WHAT IS REQUIRED: Reproduce the stretch of the material from the line containing "The image size is (470, 669)." through its end, character for character.

ROWS:
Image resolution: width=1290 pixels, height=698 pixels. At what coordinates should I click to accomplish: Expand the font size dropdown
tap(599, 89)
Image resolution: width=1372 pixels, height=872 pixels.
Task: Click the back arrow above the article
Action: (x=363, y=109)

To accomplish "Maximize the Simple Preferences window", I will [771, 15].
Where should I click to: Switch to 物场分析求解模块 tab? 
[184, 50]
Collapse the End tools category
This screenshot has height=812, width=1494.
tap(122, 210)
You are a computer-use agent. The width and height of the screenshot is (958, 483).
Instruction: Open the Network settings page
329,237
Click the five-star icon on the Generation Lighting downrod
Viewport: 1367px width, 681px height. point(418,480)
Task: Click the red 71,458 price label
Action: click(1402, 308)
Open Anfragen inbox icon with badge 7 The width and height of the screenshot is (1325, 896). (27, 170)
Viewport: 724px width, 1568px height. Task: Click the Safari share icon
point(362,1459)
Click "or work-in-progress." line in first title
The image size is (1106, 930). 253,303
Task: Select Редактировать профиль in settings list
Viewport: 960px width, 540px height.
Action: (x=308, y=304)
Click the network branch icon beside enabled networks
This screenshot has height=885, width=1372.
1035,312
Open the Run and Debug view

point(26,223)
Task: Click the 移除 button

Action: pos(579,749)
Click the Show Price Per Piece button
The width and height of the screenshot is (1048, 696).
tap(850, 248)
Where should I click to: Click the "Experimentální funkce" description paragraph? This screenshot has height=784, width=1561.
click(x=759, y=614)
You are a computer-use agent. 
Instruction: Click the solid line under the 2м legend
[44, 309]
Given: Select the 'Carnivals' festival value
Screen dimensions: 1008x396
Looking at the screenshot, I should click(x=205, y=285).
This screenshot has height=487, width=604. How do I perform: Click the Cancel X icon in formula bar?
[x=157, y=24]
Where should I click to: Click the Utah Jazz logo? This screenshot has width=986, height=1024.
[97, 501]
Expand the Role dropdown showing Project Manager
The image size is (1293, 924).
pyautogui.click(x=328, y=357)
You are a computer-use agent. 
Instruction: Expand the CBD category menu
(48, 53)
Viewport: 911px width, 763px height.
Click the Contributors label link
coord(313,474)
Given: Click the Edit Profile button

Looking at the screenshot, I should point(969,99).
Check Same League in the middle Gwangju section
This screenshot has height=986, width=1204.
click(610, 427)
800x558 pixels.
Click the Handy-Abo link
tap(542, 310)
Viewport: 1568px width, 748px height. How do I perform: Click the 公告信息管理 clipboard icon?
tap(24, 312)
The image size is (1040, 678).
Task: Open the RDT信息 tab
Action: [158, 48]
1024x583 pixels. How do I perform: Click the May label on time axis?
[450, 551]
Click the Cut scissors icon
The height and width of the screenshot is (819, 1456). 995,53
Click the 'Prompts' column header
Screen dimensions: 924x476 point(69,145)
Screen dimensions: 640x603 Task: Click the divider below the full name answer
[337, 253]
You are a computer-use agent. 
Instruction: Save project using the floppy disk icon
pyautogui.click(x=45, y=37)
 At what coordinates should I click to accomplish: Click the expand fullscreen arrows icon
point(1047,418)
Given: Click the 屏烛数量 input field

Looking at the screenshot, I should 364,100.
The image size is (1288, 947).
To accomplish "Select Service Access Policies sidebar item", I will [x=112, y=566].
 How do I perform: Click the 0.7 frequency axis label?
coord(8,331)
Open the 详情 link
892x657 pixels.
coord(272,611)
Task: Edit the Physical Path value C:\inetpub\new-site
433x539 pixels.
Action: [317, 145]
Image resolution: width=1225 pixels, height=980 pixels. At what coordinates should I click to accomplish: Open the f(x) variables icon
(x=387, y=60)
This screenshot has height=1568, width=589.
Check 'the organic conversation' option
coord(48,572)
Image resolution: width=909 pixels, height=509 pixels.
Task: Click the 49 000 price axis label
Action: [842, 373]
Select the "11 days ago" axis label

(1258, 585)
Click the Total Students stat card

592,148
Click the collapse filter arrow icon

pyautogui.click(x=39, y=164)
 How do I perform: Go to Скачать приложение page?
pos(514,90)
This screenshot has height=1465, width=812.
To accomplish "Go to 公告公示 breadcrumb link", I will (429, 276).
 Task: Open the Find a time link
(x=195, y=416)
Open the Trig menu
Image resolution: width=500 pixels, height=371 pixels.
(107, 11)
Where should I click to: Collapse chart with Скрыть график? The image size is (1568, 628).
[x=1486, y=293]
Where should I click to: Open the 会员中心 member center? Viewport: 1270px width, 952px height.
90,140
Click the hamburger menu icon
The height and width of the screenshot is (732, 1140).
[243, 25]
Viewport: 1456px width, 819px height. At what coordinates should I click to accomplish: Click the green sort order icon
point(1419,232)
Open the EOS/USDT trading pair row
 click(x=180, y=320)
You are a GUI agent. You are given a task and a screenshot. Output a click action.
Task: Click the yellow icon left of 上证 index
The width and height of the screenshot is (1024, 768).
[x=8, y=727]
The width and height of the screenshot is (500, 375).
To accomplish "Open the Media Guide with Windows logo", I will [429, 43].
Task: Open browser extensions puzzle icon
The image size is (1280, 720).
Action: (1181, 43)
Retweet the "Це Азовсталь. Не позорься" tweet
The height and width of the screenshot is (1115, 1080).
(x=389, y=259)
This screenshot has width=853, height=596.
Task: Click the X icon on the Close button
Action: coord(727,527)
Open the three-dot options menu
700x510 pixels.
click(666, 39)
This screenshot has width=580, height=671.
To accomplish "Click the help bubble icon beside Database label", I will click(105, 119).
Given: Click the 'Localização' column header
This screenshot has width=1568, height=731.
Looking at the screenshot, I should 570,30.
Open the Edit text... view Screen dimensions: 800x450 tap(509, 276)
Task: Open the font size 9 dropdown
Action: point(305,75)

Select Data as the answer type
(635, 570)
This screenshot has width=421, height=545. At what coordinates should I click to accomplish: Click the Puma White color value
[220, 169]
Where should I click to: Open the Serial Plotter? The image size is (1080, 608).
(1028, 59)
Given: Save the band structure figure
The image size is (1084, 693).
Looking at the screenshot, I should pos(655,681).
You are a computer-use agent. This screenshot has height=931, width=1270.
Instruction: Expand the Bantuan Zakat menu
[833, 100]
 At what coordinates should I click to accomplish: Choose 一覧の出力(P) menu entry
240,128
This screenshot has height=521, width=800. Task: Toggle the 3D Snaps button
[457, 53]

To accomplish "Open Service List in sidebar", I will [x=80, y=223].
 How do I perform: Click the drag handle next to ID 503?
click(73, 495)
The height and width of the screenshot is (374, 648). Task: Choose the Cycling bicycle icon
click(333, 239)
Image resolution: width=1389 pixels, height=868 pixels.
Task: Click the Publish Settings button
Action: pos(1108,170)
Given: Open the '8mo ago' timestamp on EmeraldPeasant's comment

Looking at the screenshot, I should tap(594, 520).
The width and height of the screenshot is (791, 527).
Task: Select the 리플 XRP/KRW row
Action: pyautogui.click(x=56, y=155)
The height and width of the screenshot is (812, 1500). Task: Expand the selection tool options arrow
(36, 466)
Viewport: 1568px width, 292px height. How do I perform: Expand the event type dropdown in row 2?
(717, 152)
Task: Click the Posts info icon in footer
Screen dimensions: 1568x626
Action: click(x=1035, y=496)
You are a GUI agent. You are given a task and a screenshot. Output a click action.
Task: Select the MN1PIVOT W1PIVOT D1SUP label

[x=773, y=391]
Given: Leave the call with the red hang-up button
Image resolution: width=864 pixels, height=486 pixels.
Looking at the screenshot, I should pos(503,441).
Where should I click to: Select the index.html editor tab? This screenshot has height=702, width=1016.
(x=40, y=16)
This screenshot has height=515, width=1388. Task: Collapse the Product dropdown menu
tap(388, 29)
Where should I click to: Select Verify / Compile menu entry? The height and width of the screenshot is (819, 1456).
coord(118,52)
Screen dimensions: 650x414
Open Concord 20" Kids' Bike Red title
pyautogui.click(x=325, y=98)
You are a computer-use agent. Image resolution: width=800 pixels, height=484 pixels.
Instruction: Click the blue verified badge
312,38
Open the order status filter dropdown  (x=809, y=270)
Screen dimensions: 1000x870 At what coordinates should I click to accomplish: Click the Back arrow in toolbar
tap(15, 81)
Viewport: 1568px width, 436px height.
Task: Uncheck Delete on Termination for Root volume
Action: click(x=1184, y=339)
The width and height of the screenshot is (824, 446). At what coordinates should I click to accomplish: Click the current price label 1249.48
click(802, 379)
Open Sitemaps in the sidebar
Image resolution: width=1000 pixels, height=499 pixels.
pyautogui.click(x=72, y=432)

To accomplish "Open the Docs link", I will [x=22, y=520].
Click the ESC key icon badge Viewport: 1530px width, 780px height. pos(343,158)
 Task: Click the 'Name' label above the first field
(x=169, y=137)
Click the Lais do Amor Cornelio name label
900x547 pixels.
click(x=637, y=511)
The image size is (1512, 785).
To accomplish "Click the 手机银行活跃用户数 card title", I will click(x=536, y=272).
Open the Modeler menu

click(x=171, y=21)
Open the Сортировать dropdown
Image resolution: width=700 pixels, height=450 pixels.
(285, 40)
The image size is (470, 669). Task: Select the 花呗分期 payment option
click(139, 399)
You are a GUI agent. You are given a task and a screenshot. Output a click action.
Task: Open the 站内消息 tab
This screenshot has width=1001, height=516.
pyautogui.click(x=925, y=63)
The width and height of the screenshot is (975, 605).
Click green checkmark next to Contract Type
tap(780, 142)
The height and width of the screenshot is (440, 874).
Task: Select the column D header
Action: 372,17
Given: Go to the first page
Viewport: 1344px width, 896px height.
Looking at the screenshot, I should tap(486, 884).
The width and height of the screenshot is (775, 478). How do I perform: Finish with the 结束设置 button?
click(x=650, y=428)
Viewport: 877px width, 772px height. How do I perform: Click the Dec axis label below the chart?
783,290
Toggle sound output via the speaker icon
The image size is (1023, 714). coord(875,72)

COMPLETE RESPONSE:
The image size is (470, 669). Task: Select the 花呗分期 payment option
click(139, 399)
You are a GUI agent. You are given a task and a screenshot. Output a click action.
Task: Open the 站内消息 tab
This screenshot has width=1001, height=516.
pyautogui.click(x=925, y=63)
The width and height of the screenshot is (975, 605).
Click green checkmark next to Contract Type
tap(780, 142)
The height and width of the screenshot is (440, 874).
Task: Select the column D header
Action: 372,17
Given: Go to the first page
Viewport: 1344px width, 896px height.
Looking at the screenshot, I should tap(486, 884).
The width and height of the screenshot is (775, 478). How do I perform: Finish with the 结束设置 button?
click(x=650, y=428)
Viewport: 877px width, 772px height. How do I perform: Click the Dec axis label below the chart?
783,290
Toggle sound output via the speaker icon
The image size is (1023, 714). coord(875,72)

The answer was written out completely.